*Supplied data:*

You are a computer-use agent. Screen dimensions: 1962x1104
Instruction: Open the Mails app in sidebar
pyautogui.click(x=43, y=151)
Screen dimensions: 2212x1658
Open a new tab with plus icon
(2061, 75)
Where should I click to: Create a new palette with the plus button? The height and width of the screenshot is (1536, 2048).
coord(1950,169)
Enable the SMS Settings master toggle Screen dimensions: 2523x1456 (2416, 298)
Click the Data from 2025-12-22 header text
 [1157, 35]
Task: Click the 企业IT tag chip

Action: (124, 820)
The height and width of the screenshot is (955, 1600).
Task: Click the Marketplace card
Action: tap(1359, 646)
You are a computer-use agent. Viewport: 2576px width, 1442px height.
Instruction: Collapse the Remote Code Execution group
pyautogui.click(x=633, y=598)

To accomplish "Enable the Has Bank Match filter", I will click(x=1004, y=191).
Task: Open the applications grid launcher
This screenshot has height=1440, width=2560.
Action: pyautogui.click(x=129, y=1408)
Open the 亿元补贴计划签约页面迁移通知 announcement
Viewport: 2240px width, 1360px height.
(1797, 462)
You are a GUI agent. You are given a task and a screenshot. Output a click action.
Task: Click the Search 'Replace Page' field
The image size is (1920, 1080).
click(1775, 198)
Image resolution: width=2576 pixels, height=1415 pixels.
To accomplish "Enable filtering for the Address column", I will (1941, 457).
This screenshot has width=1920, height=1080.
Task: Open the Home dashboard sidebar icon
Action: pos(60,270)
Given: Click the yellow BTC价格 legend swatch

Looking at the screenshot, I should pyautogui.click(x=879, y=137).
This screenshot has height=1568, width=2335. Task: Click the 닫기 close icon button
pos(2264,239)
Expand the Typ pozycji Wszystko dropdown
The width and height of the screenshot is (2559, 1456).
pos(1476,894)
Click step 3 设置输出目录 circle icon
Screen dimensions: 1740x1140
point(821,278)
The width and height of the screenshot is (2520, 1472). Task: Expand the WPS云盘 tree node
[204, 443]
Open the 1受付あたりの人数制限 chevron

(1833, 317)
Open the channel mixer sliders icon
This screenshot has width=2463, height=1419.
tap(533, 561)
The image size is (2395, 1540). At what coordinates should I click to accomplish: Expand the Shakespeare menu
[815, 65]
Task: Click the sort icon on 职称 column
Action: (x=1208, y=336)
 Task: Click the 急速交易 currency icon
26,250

*What is being asked:* Retype every line of the material exactly as given.

*Reply:*
You are a computer-use agent. Screen dimensions: 1962x1104
Instruction: Open the Mails app in sidebar
pyautogui.click(x=43, y=151)
Screen dimensions: 2212x1658
Open a new tab with plus icon
(2061, 75)
Where should I click to: Create a new palette with the plus button? The height and width of the screenshot is (1536, 2048).
coord(1950,169)
Enable the SMS Settings master toggle Screen dimensions: 2523x1456 (2416, 298)
Click the Data from 2025-12-22 header text
 [1157, 35]
Task: Click the 企业IT tag chip

Action: (124, 820)
The height and width of the screenshot is (955, 1600).
Task: Click the Marketplace card
Action: tap(1359, 646)
You are a computer-use agent. Viewport: 2576px width, 1442px height.
Instruction: Collapse the Remote Code Execution group
pyautogui.click(x=633, y=598)

To accomplish "Enable the Has Bank Match filter", I will click(x=1004, y=191).
Task: Open the applications grid launcher
This screenshot has height=1440, width=2560.
Action: pyautogui.click(x=129, y=1408)
Open the 亿元补贴计划签约页面迁移通知 announcement
Viewport: 2240px width, 1360px height.
(1797, 462)
You are a GUI agent. You are given a task and a screenshot. Output a click action.
Task: Click the Search 'Replace Page' field
The image size is (1920, 1080).
click(1775, 198)
Image resolution: width=2576 pixels, height=1415 pixels.
To accomplish "Enable filtering for the Address column", I will (1941, 457).
This screenshot has width=1920, height=1080.
Task: Open the Home dashboard sidebar icon
Action: pos(60,270)
Given: Click the yellow BTC价格 legend swatch

Looking at the screenshot, I should pyautogui.click(x=879, y=137).
This screenshot has height=1568, width=2335. Task: Click the 닫기 close icon button
pos(2264,239)
Expand the Typ pozycji Wszystko dropdown
The width and height of the screenshot is (2559, 1456).
pos(1476,894)
Click step 3 设置输出目录 circle icon
Screen dimensions: 1740x1140
point(821,278)
The width and height of the screenshot is (2520, 1472). Task: Expand the WPS云盘 tree node
[204, 443]
Open the 1受付あたりの人数制限 chevron

(1833, 317)
Open the channel mixer sliders icon
This screenshot has width=2463, height=1419.
tap(533, 561)
The image size is (2395, 1540). At what coordinates should I click to accomplish: Expand the Shakespeare menu
[815, 65]
Task: Click the sort icon on 职称 column
Action: (x=1208, y=336)
 Task: Click the 急速交易 currency icon
26,250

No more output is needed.